Bruce Tallman is a spiritual director and religious educator of adults. www.brucetallman.com/books

 

   

 

INTEGRALISM A WAY OUT OF POLARIZED WORLDVIEWS

It goes without saying that debate is polarized today. The left is convinced they are right. The right know they have the truth. Going beyond both into underlying worldviews might create understanding and help alleviate the conflict.

    Currently there are three predominant worldviews at work in our society: traditional, modern, and postmodern. Each has its own strengths and pathologies. A fourth approach, integralism, takes the best from those three and lets go of the negative stuff.

    People in the traditionalist worldview hold positive values like fairness, honesty, duty, honour, patriotism, making sacrifices for the greater good, and traditional religion. These are the good people who voted for Donald Trump, not because they liked him personally but because he spoke their language about tradition. He was going to restore things to the way they used to be, and “make America great again.” They felt it would be hard to bring this about and so they needed a tough guy like Trump to make it happen.

    The pathology of this worldview is that it tends to be ethnocentric. It focuses on “our group” being totally right and everyone else being wrong. It is an “us versus them” mentality. This can result in racism, homophobia, and xenophobia, that is, fear of strangers or anyone different than us. So, it is not surprising that it is against having a never-ending influx of immigrants. People here can get stuck in rigid law and order.

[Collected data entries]
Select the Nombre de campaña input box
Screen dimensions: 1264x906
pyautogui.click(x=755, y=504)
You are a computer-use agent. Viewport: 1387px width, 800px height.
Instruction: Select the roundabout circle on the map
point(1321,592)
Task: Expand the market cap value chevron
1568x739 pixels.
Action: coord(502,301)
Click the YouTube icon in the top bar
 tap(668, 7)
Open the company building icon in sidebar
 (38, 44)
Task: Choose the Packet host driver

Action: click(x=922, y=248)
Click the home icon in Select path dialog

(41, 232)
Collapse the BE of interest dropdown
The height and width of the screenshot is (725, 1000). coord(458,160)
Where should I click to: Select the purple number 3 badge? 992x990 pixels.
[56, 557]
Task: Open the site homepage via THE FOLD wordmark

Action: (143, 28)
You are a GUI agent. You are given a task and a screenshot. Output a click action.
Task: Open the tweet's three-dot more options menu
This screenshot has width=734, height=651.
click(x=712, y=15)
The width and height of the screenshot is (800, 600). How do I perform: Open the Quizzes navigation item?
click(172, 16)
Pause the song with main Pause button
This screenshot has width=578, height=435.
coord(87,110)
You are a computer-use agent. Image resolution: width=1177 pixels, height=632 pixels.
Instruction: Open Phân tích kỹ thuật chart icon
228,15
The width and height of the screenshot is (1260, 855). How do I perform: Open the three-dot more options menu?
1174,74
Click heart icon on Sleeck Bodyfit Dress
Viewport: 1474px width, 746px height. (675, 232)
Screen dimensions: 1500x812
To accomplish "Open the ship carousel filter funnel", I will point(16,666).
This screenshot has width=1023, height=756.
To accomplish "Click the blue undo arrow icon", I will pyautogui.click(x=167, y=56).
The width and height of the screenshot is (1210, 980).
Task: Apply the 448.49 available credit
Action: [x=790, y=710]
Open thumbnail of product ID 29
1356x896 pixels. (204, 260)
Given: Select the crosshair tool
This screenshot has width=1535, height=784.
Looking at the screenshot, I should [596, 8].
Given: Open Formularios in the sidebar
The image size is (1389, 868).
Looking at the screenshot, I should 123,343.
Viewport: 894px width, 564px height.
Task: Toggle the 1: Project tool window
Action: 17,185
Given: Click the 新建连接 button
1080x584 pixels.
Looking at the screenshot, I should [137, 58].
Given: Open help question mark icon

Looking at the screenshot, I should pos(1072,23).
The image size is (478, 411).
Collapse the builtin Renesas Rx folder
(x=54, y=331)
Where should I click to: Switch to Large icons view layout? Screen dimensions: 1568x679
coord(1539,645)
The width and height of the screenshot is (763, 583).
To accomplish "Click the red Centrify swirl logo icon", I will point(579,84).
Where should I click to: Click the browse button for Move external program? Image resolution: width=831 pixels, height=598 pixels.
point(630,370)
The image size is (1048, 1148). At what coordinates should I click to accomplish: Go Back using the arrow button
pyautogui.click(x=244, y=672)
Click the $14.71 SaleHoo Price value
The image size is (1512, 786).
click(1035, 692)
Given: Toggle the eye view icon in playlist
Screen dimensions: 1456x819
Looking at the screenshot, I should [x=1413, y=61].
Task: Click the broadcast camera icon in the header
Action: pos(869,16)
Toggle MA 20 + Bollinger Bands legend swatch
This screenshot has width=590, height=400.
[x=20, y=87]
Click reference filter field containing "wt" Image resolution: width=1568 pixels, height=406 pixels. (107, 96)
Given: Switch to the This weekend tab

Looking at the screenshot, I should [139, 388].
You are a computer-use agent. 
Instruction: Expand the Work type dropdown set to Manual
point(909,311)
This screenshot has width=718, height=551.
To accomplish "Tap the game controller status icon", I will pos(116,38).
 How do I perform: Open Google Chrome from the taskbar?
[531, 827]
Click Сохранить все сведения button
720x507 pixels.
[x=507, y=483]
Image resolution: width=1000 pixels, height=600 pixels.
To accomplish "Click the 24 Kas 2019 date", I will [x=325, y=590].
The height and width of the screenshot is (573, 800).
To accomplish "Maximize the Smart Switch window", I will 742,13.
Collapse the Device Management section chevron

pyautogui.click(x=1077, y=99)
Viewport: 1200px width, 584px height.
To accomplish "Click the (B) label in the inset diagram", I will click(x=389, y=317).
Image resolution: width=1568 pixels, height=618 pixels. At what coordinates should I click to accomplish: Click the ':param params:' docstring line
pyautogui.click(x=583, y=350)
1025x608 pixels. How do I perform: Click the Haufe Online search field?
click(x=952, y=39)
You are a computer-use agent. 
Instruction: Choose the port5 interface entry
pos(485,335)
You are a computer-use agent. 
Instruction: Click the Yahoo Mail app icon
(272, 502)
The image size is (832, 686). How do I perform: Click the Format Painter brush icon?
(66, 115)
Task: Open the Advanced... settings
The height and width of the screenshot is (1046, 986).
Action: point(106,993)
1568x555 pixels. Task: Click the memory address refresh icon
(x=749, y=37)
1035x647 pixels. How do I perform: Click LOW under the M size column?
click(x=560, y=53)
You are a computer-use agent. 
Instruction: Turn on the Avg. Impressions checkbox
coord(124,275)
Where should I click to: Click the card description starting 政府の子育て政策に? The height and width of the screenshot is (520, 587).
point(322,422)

▶ Your tasks
a: Rewrite the passage on integralism from "Bruce Tallman is" to "the negative stuff.", putting "prevailing" in place of "predominant".
b: Continue the passage on integralism and polarized worldviews from its last sentence.

▶ Answers per task
a:
Bruce Tallman is a spiritual director and religious educator of adults. www.brucetallman.com/books

 

   

 

INTEGRALISM A WAY OUT OF POLARIZED WORLDVIEWS

It goes without saying that debate is polarized today. The left is convinced they are right. The right know they have the truth. Going beyond both into underlying worldviews might create understanding and help alleviate the conflict.

    Currently there are three prevailing worldviews at work in our society: traditional, modern, and postmodern. Each has its own strengths and pathologies. A fourth approach, integralism, takes the best from those three and lets go of the negative stuff.

b:
    The second worldview, the modern, also has many positive values, mainly about independent thought and empowerment of the individual. The modern worldview is in favour of science, rationality, freedom, democracy, capitalism and global markets.

    The shadow side of modernism has been an insensitivity to minorities and those who through no fault of their own cannot keep up with the competition. It is marked by over-consumption of the world’s resources and resulting environmental degradation. And as the individual triumphs, there is no sense of community and the greater good.

    The postmodern worldview began around 1968 according to Richard Rohr, Ken Wilber, and others. On the positive side, postmodernism is obsessed with human rights and the absolute equality of all people, particularly women, blacks, indigenous people, people of colour, LGBTQ and the handicapped. It is sensitive to minorities and the marginalized. People who hold this worldview tend to be world-centric not ethnocentric. They want to include all groups, including the natural world, and so are extremely environmentally conscious. People who believe in progressive religion would fit in here.

    The pathology of this approach lies in the tendency of every new level of development to be overly-critical of the worldview that preceded it. So, postmodernism tends to be anti-modern. It is anti-capitalism, ignoring all the good things capitalism has brought us. It is wary of all hierarchies that could create inequality and believes there are no absolute, objective truths. In a post-truth world, people can get stuck in chaotic relativism and disorder.

    Those who hold the integral worldview try to live by Wilber’s dictum of “transcend and include.” This means that you keep developing, constantly working on transcending your previous worldviews, but also try to include all the positive things from each earlier stage of development.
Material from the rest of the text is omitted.